Session State Machine
Conversation sessions are persisted as a 12-state FSM in PostgreSQL — not in memory. The bot survives server restarts mid-conversation. LLM calls are idempotent via a two-phase transaction with an inflight_request table: no duplicate billing or duplicate file generation on retry.
Escalation Flow
Billing Flow
Key Technical Decisions
Local embeddings (Ollama bge-m3)
Vector operations run entirely on the application server — no cloud dependency for knowledge base search. bge-m3 (567M params, 1024-dim, multilingual) served via Ollama on the same Hetzner VPS. If the LLM cloud provider goes down, RAG retrieval continues uninterrupted.

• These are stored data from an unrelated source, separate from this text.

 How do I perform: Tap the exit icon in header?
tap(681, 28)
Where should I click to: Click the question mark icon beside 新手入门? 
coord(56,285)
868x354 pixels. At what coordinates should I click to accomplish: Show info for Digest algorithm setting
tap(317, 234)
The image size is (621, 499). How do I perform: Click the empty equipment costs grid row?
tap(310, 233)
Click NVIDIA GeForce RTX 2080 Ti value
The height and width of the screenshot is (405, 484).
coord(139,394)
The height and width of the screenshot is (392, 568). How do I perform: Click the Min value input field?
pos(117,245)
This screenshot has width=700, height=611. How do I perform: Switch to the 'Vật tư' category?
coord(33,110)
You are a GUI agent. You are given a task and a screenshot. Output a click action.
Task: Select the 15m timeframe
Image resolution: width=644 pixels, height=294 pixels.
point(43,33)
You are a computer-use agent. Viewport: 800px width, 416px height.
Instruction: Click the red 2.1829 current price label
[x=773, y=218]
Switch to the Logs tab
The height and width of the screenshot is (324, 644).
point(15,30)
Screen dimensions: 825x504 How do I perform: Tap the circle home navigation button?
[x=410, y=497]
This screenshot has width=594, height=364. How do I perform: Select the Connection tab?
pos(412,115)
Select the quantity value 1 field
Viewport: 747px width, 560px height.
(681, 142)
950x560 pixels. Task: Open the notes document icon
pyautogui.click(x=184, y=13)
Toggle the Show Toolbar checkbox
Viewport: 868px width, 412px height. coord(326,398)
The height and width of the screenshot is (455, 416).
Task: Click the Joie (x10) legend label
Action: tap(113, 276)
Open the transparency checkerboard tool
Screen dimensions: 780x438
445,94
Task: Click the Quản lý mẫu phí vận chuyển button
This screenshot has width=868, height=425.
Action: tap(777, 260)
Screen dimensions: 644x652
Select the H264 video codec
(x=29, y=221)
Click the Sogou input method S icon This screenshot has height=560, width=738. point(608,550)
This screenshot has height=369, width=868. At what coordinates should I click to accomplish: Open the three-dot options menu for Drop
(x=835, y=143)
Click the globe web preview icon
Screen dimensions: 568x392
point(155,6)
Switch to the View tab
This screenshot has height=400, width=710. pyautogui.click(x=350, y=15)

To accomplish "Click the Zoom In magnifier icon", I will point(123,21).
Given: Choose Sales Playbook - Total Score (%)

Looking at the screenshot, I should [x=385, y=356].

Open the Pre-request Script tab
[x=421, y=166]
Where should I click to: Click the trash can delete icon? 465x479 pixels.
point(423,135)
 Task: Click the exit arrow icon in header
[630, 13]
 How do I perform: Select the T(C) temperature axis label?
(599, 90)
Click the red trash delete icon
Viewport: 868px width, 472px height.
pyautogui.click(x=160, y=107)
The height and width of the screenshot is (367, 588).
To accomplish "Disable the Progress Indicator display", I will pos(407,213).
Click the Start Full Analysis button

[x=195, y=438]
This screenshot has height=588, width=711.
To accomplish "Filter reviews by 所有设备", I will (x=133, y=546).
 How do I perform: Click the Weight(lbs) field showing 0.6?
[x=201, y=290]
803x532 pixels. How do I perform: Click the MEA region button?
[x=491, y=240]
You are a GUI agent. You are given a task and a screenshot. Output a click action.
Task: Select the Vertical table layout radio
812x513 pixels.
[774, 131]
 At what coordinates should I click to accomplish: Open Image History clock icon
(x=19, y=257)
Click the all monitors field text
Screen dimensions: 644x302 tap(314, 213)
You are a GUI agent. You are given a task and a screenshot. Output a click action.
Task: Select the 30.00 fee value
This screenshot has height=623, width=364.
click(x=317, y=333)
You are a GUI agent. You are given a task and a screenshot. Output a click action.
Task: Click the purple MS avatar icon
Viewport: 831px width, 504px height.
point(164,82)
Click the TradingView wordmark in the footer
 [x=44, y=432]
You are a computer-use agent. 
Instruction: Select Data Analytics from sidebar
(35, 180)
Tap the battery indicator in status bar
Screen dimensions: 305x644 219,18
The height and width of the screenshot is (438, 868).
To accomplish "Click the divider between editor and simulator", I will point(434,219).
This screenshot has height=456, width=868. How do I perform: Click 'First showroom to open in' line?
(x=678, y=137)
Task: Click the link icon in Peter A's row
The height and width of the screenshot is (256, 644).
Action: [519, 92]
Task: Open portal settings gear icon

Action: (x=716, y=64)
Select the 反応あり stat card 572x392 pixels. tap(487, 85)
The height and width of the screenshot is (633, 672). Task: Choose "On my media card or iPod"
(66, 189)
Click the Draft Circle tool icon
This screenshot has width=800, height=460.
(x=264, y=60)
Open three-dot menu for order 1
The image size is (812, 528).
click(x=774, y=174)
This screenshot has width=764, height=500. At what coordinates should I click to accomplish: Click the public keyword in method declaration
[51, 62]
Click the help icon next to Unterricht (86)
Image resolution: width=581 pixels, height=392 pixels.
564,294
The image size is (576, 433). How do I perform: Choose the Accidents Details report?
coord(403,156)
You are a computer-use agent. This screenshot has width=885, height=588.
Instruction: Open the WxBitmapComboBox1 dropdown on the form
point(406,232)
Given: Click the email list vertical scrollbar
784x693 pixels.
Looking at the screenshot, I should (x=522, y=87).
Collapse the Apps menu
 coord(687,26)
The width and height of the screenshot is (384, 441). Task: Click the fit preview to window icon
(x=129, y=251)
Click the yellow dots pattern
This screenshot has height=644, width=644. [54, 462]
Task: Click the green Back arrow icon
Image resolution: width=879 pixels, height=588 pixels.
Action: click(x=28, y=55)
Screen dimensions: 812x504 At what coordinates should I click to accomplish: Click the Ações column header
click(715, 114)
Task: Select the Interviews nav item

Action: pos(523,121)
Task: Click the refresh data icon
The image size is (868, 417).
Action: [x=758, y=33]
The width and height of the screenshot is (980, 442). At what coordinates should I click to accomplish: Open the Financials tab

Two motivations: (1) resilience — cloud embedding APIs have been the single point of failure in similar systems; (2) privacy — applicant data never leaves the Ukrainian VPS.
Excel formula preservation
Go’s excelize library. A Template Validator runs at ingest time and blocks publication of any template that would lose formula integrity on fill-and-save. The artefact generator fills only cells marked as input placeholders; all formula cells are identified during ingest and excluded from the write path entirely.
Go monolith, single binary
At 50 concurrent users, microservice network overhead is pure waste. The AI Core components have tight data dependencies — Extractor output flows into the Consistency Controller which flows into the Artefact Generator. In a monolith: three function calls. In microservices: three HTTP round-trips plus circuit breakers. docker compose up and one log stream at 2am.
Spec-first with multi-model AI review
Before writing a line of code: a comprehensive platform specification was reviewed through several iterations of multi-model AI review (Claude, Gemini, GPT-4o, DeepSeek, Grok in parallel), producing dozens of Architecture Decision Records.
Examples caught before implementation: Ollama RAM estimate was 2 GB (actual: 3–4 GB); embedding provider primary/fallback order was inverted; Prompt Registry was misplaced in the Integration Layer instead of AI Core.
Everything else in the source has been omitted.